Vous dire que même si j’ai déjà écrit qu’on ne pouvait pas rater son accouchement, j’ai eu par moments, un sentiment d’échec. L’impression d’être la parturiente la plus incompétente que la Terre ait portée. Un cinquième… et pas foutue de dilater!
 
Le temps s’écoulait au rythme des gouttes de Syntocinon qui s’écoulaient en doses de plus en plus fortes dans mon bras…
 
Le ventre strappé de deux moniteurs qui cessaient de capter à tout bout de champ, le bras rempli de perfusions (j’avais aussi un antibiotique pour contrer un éventuel streptocoque), j’en avais marre. (Et je présume que le personnel en avait marre de moi!)
 
Le 15 au matin, le docteur commençait à se dire que je n’accoucherais pas avant le 16. Oh qu’il n’en était pas question! (Comme si j’avais vraiment droit au chapitre!!) J’ai lâché l’autohypnose (en fait, je l’avais lâché bien avant…) et j’ai fabriqué ma propre visualisation maison. J’exigeais une délivrance avant 13h!
 
C’est à 12 :02 que fiston est né.
 
Et comme ce petit homme n’aime rien faire comme les autres, même sa naissance fut différente.
 
Après quatre accouchements sous induction, j’avais inconsciemment conclu qu’il fallait toujours prendre la position « classique » pour procéder.
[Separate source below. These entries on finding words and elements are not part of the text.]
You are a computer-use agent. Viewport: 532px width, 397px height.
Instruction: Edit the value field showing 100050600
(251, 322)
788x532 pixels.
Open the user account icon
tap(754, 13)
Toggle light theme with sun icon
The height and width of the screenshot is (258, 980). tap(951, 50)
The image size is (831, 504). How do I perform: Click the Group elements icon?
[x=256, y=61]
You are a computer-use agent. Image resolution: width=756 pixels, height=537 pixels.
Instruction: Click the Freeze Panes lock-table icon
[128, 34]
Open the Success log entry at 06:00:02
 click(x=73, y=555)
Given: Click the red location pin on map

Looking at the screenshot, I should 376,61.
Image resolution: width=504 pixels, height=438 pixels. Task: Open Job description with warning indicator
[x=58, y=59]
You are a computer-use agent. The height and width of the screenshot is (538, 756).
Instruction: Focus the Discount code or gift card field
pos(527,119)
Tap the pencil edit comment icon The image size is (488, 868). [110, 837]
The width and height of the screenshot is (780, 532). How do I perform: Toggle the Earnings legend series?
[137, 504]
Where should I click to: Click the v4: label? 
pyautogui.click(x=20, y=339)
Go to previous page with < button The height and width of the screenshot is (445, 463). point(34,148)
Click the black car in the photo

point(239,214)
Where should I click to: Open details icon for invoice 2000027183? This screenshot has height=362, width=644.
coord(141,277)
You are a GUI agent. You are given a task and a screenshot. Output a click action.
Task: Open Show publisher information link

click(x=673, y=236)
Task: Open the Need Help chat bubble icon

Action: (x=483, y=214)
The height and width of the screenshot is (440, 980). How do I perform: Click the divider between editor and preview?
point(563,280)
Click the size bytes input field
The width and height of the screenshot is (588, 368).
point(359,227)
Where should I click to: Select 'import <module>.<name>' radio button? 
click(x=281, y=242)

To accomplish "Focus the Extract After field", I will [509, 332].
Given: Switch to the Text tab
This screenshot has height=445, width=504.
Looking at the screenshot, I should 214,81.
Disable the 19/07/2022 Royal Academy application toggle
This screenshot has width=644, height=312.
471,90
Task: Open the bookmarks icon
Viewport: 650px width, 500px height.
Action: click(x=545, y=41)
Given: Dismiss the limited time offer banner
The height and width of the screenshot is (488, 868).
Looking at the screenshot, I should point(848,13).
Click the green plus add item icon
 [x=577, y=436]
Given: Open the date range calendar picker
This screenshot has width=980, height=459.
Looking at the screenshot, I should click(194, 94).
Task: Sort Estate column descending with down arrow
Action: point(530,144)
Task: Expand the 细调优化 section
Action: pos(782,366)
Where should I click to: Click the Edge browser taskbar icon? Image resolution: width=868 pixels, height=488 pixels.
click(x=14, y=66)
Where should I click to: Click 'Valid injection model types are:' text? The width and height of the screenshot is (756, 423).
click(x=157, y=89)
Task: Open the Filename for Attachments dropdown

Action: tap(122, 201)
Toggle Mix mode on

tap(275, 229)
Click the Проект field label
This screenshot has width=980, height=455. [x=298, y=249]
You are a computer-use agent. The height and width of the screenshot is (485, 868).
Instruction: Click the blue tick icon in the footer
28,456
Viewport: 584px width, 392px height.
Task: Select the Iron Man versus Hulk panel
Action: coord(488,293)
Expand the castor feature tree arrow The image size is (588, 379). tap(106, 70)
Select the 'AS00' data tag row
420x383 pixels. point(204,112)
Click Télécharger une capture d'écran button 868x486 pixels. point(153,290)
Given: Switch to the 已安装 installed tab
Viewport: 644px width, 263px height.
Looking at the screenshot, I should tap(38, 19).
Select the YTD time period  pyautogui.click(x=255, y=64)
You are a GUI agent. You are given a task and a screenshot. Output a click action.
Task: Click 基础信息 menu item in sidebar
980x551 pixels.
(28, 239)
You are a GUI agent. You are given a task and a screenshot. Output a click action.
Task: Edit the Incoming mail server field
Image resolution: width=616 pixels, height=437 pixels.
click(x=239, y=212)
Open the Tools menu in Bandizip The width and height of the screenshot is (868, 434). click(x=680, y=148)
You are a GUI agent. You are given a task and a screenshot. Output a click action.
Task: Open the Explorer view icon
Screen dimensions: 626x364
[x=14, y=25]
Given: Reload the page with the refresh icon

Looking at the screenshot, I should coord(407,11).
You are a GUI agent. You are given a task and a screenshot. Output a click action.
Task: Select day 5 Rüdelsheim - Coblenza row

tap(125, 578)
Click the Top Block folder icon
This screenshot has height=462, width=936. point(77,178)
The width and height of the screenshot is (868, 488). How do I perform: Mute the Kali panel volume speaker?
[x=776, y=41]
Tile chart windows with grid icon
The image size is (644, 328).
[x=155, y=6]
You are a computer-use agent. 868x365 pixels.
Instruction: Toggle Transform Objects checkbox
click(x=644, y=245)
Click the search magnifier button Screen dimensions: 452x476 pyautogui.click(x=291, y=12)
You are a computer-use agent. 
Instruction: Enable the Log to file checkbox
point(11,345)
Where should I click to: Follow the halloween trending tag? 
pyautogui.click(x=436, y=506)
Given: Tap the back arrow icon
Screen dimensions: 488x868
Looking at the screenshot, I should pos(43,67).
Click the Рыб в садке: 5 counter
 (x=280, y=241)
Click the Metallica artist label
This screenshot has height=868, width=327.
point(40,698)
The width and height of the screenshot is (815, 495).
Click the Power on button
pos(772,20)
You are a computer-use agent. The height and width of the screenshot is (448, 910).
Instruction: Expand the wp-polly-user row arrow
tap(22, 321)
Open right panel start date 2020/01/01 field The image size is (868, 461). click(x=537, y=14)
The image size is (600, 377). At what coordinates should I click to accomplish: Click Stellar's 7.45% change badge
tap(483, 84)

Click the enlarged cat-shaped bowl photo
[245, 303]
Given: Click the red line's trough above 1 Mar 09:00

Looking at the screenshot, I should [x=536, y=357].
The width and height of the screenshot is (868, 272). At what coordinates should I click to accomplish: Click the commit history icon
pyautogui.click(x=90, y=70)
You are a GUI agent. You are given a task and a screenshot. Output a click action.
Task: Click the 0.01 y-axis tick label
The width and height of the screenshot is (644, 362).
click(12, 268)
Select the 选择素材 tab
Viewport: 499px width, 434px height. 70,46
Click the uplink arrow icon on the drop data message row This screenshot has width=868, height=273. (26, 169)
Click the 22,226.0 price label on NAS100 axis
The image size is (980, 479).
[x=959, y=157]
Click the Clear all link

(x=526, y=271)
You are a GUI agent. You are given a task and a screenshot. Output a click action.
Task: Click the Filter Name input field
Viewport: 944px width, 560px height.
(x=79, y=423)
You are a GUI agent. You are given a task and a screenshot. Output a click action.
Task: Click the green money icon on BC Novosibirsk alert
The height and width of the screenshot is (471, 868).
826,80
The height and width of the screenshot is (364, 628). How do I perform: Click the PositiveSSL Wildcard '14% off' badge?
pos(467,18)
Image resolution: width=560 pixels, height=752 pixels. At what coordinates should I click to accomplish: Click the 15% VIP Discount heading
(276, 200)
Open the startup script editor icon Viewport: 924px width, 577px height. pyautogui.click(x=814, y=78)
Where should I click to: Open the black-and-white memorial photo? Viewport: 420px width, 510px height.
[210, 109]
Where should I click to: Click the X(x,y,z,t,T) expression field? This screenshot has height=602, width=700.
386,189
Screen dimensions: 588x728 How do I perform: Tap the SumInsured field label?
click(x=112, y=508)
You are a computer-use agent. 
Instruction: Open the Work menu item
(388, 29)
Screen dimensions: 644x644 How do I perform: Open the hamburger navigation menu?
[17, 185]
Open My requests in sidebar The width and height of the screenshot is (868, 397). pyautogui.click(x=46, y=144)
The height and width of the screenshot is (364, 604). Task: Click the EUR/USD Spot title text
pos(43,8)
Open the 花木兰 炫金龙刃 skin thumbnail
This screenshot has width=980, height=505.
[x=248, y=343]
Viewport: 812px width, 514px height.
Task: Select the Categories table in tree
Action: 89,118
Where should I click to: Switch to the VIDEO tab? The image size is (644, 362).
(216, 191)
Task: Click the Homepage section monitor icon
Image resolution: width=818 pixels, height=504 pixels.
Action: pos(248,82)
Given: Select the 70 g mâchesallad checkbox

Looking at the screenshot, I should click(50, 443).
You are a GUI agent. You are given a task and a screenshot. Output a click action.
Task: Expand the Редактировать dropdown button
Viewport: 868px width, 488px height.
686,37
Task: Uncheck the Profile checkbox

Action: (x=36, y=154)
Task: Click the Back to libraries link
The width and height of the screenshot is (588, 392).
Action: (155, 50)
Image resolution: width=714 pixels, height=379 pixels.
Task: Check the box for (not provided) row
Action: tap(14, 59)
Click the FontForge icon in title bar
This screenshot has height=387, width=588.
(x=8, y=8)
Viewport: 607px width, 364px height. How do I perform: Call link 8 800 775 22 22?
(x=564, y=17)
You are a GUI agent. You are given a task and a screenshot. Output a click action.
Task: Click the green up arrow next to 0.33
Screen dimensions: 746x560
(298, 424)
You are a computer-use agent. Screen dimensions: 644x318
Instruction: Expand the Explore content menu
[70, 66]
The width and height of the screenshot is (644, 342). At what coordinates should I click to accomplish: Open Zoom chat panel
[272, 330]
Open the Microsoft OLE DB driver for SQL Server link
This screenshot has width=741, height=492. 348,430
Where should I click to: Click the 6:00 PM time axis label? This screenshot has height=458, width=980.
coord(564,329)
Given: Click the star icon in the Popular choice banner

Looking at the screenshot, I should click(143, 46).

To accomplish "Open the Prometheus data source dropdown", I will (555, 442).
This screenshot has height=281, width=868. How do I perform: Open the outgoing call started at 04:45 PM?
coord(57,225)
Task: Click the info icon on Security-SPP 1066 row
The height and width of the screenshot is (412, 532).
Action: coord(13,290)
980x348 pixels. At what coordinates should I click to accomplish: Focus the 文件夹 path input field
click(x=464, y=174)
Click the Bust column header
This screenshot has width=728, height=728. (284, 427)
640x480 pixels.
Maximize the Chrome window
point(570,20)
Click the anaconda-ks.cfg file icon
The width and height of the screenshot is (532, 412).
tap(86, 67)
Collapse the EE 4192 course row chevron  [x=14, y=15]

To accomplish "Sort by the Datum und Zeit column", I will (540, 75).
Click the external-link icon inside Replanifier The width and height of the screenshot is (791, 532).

Quand on m’a positionnée autrement et quand je me suis aperçue que ce serait moi qui déciderais de quand et de combien longtemps je pousserais, j’ai été momentanément déstabilisée.
 
Quand j’ai su me faire assez confiance, bébé est sorti assez rapidement. Même pas de « arrêtez de pousser! »
 
Quand je portais mes quatre premiers, j’anticipais leur présence dans ma vie sans peine. Et quand ils sont nés, il m’a fallu un peu de temps pour faire connaissance avec eux et exprimer des émotions.
 
En portant Liam, mon bébé méga-surprise, c’était le contraire… J’avais du mal à réaliser pleinement ce qui m’arrivait…
 
Et puis, on a mis bébé sur ma peau. L’émotion est arrivée à la vitesse de l’éclair. J’étais en amour. Je répétais « mon bébé, mon bébé! »  Soudainement, tous les doutes, toutes les peurs qui m’avaient visitée depuis 9 mois me paraissaient absurdes. Comment avais-je pu penser à vivre sans lui?
 
Peut-être que le fait qu’on ait laissé mon fils sur moi pendant une bonne heure avant de l'examiner a contribué à cet attachement instantané? Je pense que oui et je remercie mon médecin de m’avoir fait vivre cette merveilleuse expérience.
 
Le souvenir de cette douceur, de ce naturel, efface presque celui des longues heures d’attente ;)
 
Et mon chum est bien content; son fils est né pour son anniversaire, comme il le souhaitait. Le plus beau cadeau qui soit!
 
(À lui maintenant de m’offrir un présent. Ça commence par un V et ça nécessite un rendez-vous chez l’urologue!!)